What to do –
(a) According to the essay on AI talent poaching, how does talent acquisition cost in AI behave, unlike customer acquisition cost?
(b) Extend the essay on AI talent poaching, picking up right after its final sentence.

Quoted passage –
The world of artificial intelligence today is not only a race for models or markets. It has become, above all, a race for people. The names that make the headlines are not always the names of companies or products, but of researchers and engineers being pulled from one lab to another like prized mercenaries. Each poach carries with it a kind of triumphalism—an announcement that says, “We are winning. We have the talent.”

But those headlines don’t tell the whole story. In fact, they hide the beginning of a spiral that changes the balance of power in the industry.
The Poaching Premium
When a company signs a star researcher, the price is never just salary. It is a package that often includes equity grants, sign-on bonuses, relocation, sometimes even promises of resources or teams that will be built around them. This is already an extraordinary “cost of acquisition.” Unlike customer acquisition cost, which can sometimes be scaled down with clever marketing or automation, talent acquisition cost in AI only seems to scale upward.
Poaching does not obey normal market discipline. It runs on strategic urgency. You don’t pay a star researcher to fill a gap—you pay them to deprive a rival, to create the impression of momentum, to reassure investors that you’re still in the fight. That urgency means you will accept terms you might otherwise reject.
Locked-In Spending
But the moment the contract is signed, another reality sets in. That talent cannot be allowed to sit idle. A researcher brought in on an eight-figure package must be surrounded with everything they need to succeed. That means racks of GPUs, custom data pipelines, annotation contracts, specialized frameworks, and an army of supporting engineers.
What was once a single expensive hire becomes an ecosystem commitment. The company is now locked in—not only to the person, but to the tools and infrastructure that person insists on using. And once locked in, the bargaining power shifts.
The Vendors’ Advantage
If you sell GPUs, or if you host compute in the cloud, or if you control a specialized piece of software that has become the researcher’s preference, the headlines about talent poaching are good news. They tell you which companies are trapped.

Data extracts –
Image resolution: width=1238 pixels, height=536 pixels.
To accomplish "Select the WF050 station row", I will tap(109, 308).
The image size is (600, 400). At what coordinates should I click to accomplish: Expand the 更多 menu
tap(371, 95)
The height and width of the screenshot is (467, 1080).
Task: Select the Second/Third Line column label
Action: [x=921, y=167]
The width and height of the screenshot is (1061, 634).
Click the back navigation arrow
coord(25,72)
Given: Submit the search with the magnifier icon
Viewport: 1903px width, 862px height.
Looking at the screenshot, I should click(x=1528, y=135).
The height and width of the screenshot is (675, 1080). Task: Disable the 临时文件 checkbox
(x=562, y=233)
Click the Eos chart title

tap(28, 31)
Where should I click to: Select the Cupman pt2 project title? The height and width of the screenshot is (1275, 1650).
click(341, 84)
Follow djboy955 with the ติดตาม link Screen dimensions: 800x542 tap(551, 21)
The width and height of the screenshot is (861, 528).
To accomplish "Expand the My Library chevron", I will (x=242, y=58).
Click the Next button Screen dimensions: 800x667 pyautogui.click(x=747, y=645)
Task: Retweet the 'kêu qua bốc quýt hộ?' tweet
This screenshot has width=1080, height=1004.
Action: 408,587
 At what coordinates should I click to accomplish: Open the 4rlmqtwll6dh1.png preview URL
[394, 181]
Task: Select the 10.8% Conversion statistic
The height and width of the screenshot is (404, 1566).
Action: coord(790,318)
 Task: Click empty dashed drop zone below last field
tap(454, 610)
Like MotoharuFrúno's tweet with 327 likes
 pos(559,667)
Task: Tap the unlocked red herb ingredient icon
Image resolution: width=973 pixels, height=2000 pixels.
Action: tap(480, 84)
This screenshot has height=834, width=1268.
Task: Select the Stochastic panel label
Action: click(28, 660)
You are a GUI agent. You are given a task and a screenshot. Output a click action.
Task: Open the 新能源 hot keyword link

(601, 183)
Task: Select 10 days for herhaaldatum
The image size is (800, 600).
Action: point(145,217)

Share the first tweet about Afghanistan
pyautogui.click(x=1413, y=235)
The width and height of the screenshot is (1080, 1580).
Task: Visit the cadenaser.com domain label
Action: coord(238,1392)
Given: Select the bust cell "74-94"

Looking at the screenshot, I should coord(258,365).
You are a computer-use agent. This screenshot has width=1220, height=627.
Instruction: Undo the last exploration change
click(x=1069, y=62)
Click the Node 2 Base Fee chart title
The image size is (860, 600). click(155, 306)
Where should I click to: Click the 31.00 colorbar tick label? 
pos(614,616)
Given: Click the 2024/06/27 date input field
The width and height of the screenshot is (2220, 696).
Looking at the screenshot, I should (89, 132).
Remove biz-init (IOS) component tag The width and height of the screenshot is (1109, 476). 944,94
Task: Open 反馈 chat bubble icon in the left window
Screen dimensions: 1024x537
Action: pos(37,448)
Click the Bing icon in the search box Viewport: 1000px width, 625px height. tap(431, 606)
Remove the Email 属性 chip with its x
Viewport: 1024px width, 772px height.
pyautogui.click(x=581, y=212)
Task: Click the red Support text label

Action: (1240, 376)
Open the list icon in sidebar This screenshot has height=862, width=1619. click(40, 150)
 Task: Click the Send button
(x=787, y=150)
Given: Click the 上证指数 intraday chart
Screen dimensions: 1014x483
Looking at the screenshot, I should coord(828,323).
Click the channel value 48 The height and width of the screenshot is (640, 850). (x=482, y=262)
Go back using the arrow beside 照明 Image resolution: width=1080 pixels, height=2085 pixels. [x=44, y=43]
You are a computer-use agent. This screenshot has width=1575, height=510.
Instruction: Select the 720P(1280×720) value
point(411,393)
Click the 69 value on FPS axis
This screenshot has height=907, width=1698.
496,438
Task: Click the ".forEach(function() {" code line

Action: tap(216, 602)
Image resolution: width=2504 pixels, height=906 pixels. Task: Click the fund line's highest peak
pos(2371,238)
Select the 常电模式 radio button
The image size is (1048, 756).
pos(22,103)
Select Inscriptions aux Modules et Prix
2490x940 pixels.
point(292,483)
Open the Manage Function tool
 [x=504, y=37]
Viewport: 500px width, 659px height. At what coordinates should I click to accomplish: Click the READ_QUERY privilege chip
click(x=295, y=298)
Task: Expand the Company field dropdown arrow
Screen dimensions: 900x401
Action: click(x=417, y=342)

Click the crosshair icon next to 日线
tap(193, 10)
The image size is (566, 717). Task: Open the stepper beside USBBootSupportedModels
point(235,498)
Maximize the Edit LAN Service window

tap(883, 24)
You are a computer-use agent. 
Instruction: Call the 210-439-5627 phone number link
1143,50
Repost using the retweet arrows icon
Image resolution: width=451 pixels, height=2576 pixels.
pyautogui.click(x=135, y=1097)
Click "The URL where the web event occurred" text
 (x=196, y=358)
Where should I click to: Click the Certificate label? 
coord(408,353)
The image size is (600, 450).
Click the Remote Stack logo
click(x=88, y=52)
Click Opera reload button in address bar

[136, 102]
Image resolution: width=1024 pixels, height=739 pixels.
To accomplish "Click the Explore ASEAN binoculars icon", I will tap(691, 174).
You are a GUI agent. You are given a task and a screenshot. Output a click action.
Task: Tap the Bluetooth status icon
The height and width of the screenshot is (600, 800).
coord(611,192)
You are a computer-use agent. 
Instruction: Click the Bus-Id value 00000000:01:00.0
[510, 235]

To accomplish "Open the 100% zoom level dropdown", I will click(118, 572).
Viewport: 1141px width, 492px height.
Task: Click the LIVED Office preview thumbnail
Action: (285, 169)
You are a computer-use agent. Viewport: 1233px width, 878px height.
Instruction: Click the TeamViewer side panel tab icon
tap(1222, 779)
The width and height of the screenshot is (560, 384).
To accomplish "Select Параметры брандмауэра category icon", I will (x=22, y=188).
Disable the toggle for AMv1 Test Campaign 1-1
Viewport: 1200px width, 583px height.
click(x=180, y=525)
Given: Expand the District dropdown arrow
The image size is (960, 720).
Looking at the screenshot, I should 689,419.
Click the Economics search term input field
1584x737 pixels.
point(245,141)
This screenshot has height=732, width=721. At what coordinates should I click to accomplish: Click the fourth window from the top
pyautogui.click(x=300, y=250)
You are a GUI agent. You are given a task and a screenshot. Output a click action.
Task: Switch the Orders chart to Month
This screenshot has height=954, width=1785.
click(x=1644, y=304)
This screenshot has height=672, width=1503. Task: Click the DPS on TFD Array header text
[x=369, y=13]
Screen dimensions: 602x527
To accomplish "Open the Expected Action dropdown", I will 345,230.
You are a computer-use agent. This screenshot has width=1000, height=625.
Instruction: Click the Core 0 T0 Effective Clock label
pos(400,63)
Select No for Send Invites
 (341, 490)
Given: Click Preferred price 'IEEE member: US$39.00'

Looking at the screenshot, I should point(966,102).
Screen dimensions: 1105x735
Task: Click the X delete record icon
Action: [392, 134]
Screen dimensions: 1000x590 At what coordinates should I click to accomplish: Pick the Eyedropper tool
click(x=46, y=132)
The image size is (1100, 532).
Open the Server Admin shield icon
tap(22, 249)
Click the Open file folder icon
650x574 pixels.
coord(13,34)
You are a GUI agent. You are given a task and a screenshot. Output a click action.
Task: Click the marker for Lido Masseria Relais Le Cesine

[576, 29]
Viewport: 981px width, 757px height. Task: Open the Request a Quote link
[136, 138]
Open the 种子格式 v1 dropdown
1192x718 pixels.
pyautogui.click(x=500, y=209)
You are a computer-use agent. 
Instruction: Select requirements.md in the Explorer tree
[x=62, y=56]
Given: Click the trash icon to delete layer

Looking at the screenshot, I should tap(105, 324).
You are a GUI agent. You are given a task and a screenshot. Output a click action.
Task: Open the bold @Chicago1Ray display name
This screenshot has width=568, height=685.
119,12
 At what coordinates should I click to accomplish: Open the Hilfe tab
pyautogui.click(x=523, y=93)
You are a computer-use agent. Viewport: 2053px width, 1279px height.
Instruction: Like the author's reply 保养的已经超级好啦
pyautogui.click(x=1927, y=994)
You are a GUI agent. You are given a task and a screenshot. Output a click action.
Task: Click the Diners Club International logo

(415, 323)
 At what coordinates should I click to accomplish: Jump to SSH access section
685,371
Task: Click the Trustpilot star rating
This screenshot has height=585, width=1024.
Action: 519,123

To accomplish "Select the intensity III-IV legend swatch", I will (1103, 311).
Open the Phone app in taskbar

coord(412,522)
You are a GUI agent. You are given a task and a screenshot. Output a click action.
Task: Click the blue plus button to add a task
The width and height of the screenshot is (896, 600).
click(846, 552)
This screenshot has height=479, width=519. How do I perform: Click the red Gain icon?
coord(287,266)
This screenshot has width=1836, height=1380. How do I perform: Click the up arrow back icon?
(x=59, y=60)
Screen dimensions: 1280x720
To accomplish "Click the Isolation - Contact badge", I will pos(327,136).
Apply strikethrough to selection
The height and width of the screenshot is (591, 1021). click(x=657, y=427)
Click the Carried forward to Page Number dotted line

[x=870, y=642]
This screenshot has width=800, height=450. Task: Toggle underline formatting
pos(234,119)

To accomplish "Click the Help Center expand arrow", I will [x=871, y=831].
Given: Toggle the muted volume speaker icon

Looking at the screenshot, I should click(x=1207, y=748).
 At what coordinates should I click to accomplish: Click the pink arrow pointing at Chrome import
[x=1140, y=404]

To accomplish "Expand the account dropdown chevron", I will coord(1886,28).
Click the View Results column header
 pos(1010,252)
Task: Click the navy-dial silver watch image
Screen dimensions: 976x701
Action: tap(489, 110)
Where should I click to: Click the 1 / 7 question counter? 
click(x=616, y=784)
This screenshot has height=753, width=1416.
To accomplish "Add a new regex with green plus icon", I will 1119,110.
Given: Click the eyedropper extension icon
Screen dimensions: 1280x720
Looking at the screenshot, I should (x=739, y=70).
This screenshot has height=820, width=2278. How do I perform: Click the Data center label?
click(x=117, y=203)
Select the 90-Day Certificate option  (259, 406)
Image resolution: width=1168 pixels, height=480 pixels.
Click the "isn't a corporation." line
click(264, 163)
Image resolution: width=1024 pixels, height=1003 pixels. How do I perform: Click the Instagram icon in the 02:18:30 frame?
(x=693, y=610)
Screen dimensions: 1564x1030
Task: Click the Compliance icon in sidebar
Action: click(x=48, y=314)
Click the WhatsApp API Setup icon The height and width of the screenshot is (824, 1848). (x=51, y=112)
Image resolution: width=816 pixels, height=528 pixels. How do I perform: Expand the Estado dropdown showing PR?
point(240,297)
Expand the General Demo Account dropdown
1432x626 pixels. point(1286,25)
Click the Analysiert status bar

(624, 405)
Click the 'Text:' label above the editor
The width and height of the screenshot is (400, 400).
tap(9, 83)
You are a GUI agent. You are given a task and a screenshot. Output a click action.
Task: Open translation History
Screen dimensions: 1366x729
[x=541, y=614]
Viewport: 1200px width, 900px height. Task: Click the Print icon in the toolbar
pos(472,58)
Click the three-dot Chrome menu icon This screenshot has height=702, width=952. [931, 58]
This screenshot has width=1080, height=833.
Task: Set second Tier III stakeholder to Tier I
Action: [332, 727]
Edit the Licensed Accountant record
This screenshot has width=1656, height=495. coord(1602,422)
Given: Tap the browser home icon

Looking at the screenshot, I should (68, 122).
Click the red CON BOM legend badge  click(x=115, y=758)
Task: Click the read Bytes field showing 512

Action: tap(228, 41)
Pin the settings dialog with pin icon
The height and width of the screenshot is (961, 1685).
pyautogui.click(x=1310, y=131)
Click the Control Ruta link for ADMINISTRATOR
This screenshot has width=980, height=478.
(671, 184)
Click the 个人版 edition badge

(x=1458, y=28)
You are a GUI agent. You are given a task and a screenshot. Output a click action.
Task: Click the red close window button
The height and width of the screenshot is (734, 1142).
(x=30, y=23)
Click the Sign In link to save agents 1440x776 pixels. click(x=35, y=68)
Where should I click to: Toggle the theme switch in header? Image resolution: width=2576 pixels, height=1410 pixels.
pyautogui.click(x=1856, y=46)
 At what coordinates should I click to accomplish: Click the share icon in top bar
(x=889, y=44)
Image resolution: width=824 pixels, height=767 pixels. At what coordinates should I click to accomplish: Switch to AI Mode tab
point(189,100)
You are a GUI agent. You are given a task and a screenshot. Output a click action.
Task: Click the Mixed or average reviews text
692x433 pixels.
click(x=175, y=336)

Results of the tasks –
(a) It only seems to scale upward.

(b)
Think about it. A lab that has just spent tens of millions to bring in a high-profile figure cannot risk under-equipping them. It cannot argue too hard over GPU prices. It cannot balk at cloud contracts. It cannot afford to nickel-and-dime the vendors, because the cost of embarrassing their star is higher than any markup.
This is why suppliers quietly cheer when talent wars make the front page. Each poach loosens the negotiation room for them. They know the buyer is committed. They know the buyer must spend. And they can raise their own demands accordingly.
The Spiral of Escalation
This produces a spiral. Talent costs are high, so infrastructure costs climb behind them. Infrastructure costs climb, so companies must justify their spending with faster and riskier product pushes. Those product pushes require yet more talent to scale. And so the cycle continues.

On the outside, the story looks like a battle between labs—OpenAI versus Anthropic, Google versus Meta. Grok versus all of them. But underneath, the real beneficiaries are the suppliers. NVIDIA, with its grip on GPUs, has grown into one of the most valuable companies in the world not just because its chips are good, but because it sits in the middle of this spiral. Every new poach guarantees demand for its hardware. Every public headline is another confirmation of dependence.
Illusions of Power
This is the irony of the talent wars: the companies paying the highest premiums are not necessarily gaining the most leverage. They may be buying reputation, or buying time, but they are also handing bargaining power to the very suppliers they must rely on.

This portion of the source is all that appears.